読書記録(2024年 9月分)
もう読みたい本がないというわけではないのですが、少なくとも美術書や学術書は図録と海外の論文サイトを読むことで事足りてしまうと思う自分がいます。
文芸書
①ポール・ヴァレリー『メランジェ』
フランスの詩人ヴァレリーが晩年に出したもの。創作というよりは編集の巧みさと面白さが光る点、ゴダールの映画みたいでした。詩・散文・自作の銅版画・アフォリズム・戯曲がばらばらに配置されていますし、50年前の若書きから老年の作品まであるということで、まさに混淆です。
これほどバラバラでも同一作者のひとつの作品と呼べるのか、という問いかけも含むメタ文学の類ですし、師匠に当たるマラルメの求めた究極の本への彼なりのアンサーだったのかなと思いました。箴言も多くとても面白く読みました。
②横井也有『鶉衣』
18世紀日本の随筆ですが、無類の面白さでハマってしまいました。和漢の古典からの引用、蘊蓄に諧謔、そして洒脱な美文とあって、東アジア文化のいいところがてんこもりです。日本文学で面白いのは随筆だなと改めて思います。
このような態度や感性が文人だとすると、近代にはもはやいないですし、永井荷風や石川淳あたりも最後の文人と呼ぶ人はいますが、彼らは知識人であって文人なんかではないと、也有の伸びやかな書きぶりから分かります。
③田口犬男『聖フランチェスコの鳥』
2008年刊。西洋美術や文化との親和性を感じることもあって、私には興味深く響きました。ユーモラスであり、唸る言葉もあり、示したことが直截的なのも好印象でした。紀行詩が特に良いように思います。
④田口犬男『ハイドンな朝』
2021年刊。上に挙げた作品から12年の歳月が流れています。印象派など西洋美術への関りは変わらずですが、前作に比べてユーモアは鳴りを潜めてやや神秘主義に接近しています。とはいえこの二冊は正直なところ関心が一切ない現代詩においては、久々に読み返して楽しめたので、私が日本文学史の編纂者だったらこの詩人の名を入れたいと思います。
⑤エミリー・ディキンソン『Un Ciel Étrange』
アメリカの詩人エミリー・ディキンソンは詩集という形で出版したことがないため、各々の編者が目利きとして選んで、翻訳したものが並ぶのですが、本書は1884年のボストン滞在期の詩から選んでいます。
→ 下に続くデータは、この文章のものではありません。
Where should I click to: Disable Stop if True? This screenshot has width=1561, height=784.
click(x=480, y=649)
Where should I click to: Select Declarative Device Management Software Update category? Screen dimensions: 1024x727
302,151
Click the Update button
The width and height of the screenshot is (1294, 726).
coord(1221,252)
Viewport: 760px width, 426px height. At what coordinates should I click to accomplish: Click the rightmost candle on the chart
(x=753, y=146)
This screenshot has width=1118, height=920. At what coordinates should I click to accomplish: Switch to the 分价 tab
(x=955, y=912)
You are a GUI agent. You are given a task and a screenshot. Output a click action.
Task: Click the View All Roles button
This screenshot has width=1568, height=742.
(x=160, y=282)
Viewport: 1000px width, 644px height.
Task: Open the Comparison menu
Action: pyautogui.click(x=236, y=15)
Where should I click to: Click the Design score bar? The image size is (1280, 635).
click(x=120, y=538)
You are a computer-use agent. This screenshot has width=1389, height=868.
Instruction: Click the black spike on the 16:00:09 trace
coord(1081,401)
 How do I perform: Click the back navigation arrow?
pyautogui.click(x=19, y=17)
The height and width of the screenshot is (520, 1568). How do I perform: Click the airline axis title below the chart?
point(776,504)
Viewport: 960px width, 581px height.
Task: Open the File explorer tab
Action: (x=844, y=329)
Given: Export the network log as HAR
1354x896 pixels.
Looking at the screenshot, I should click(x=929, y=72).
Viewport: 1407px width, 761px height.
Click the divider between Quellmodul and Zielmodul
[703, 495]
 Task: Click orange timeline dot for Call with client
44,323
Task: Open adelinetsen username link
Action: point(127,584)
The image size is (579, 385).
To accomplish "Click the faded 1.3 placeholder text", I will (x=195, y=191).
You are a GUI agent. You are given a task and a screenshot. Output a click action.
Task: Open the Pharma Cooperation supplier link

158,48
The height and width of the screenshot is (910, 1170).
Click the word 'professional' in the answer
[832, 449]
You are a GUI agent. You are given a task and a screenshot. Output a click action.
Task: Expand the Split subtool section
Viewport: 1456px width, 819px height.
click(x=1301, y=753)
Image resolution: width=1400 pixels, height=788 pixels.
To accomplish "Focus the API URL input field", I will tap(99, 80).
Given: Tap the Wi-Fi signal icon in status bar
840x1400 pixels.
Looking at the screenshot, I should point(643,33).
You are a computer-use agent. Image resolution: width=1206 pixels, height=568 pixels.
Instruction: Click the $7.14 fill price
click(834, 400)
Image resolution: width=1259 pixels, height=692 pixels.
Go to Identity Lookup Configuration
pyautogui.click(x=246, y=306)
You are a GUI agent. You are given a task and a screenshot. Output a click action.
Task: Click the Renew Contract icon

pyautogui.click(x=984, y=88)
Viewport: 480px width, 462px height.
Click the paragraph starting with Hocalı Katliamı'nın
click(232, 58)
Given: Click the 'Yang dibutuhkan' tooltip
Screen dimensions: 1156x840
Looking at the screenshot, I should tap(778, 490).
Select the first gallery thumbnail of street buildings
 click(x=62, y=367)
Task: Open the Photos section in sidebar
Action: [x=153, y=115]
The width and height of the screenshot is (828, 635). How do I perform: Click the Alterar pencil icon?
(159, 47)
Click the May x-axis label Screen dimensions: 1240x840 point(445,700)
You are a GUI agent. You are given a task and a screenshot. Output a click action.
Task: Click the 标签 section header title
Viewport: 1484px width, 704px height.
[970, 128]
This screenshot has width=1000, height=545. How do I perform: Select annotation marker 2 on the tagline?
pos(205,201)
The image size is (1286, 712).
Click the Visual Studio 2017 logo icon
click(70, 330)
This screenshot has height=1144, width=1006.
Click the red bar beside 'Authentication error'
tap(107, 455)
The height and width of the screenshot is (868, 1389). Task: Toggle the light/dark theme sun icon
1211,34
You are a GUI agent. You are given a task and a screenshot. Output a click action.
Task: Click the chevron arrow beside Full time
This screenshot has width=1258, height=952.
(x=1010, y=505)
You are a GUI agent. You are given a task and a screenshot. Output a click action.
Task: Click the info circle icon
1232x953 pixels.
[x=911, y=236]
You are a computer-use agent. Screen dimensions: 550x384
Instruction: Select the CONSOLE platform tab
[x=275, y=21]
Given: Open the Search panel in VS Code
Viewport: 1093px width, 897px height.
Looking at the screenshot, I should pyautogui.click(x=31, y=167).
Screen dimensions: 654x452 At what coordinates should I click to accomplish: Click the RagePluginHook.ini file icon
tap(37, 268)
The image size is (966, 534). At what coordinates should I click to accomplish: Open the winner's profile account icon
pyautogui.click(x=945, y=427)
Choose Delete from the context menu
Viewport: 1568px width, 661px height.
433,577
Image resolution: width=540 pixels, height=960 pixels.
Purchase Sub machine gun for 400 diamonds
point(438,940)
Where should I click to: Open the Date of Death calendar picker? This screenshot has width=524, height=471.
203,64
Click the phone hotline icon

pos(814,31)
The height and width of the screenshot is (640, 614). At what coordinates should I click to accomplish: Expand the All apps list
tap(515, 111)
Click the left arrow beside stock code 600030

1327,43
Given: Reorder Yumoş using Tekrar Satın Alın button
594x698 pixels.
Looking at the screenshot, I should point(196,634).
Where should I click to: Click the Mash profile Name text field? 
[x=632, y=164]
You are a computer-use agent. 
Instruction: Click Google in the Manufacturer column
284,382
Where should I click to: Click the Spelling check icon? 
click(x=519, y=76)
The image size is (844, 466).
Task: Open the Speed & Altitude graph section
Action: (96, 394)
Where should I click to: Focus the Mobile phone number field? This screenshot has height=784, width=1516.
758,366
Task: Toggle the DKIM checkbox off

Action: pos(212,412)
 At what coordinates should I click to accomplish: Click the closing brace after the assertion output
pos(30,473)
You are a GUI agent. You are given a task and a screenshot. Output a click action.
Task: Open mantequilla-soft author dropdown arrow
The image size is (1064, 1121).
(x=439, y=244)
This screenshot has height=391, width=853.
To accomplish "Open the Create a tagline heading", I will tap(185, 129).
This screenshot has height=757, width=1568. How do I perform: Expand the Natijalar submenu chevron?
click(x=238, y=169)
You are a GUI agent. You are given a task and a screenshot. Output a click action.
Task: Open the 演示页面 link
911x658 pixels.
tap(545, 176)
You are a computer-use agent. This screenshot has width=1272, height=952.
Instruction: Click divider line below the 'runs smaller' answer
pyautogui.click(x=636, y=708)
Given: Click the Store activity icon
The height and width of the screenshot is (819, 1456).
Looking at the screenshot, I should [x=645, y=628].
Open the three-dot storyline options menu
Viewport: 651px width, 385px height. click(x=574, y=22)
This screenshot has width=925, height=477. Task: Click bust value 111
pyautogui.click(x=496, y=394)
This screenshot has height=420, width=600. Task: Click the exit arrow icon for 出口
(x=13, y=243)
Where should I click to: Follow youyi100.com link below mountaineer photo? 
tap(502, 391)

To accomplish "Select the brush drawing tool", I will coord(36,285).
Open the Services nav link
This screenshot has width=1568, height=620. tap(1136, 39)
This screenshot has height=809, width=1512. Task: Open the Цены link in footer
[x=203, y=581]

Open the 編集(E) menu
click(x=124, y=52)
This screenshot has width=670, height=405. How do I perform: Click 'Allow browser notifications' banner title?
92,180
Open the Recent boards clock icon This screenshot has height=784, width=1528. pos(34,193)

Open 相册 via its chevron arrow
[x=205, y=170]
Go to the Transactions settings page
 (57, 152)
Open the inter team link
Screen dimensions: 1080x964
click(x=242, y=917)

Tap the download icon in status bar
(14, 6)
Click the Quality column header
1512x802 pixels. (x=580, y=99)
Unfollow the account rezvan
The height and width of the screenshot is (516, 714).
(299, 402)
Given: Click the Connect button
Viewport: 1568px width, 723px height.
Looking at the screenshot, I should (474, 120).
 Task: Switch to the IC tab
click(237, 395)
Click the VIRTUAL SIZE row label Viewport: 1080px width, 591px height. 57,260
フランスの、詩を専門にしているEdition Unesから出ているもので、実に見事なチョイスとフランス語訳だなと感じました。英仏対訳なのでオリジナルも味わえます。
美術書・学術書
①濱口竜介『他なる映画と2』
1は読んでも読まなくてもいいですが、2は映画の短評やブレッソンの映画論についての話など、刺激的です。映画の分析というよりは映画をどう把握するかという指針として、とても価値のある本だと思います。いずれ、いや既に日本を代表する映画監督となっていますから、映画史的にも重要な仕事なのではと感じました。
というわけで、ほとんど読んでいません。海外に長期滞在をしていたからというのもありますが、読みたいと思える本がこの春くらいからほとんど見つかりません。文学はまだまだ面白そうなものがあり、これからも読んでいけると思うのですが、美術に関して言えば日本語で読めるいい本は大方読んだ気になっています。実際何呼んでもあまり書き抜きをするところが見つからないくらいですし、最新の話ならネットに載っているので本を頼ることもありません。
この読書紹介もおそらく今後は文芸が完全に中心となっていくと思います。